_Testo di partenza_

***

La fantascienza è uno strumento sociologico molto potente. Leggete un romanzo della cosiddetta Età dell'Oro, più o meno quel periodo che va dal 1938 al 1950 (ma anche la decade successiva, i mitici anni Sessanta sono stai memorabili), e troverete tanti romanzi che sono intrisi di una potente visione sul futuro, ma che parlano anche della realtà sociale, politica ed economica del periodo in cui sono stati scritti e pubblicati.

Facciamo qualche esempio. Prendiamo I mercanti dello spazio (The Space Merchants), il romanzo di fantascienza distopica scritto da Frederik Pohl e Cyril M. Kornbluth nel 1952.

***

_Righe fornite_
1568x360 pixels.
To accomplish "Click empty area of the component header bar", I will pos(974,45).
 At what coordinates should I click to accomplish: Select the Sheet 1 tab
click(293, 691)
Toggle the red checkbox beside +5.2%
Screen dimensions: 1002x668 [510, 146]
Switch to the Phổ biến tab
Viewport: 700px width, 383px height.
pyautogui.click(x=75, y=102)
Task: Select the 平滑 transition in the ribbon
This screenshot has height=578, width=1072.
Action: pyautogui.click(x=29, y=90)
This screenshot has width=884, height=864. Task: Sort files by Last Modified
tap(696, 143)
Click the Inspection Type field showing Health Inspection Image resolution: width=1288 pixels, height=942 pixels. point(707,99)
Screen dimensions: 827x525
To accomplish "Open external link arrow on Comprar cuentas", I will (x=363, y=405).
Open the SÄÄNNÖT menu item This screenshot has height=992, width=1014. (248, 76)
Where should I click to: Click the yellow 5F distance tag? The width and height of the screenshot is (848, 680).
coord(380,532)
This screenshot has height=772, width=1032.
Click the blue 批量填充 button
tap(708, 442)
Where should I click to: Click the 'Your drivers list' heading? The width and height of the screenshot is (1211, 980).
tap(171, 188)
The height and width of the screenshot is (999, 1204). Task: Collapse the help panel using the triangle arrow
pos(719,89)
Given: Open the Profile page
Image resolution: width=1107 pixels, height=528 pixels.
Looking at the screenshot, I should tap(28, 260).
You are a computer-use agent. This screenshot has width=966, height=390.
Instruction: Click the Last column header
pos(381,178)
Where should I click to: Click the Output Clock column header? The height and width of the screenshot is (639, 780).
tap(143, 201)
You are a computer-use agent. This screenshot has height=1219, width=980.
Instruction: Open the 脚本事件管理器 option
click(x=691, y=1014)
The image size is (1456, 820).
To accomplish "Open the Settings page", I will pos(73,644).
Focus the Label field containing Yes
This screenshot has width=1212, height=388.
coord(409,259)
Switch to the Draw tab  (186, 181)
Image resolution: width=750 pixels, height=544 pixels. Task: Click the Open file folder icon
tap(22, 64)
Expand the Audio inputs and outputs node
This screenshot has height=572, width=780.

***

Ricopia dal testo sulla fantascienza il passo che comincia con "Facciamo qualche esempio." e termina con "Kornbluth nel 1952.". Le righe non hanno alcun ruolo in questo esercizio.

Facciamo qualche esempio. Prendiamo I mercanti dello spazio (The Space Merchants), il romanzo di fantascienza distopica scritto da Frederik Pohl e Cyril M. Kornbluth nel 1952.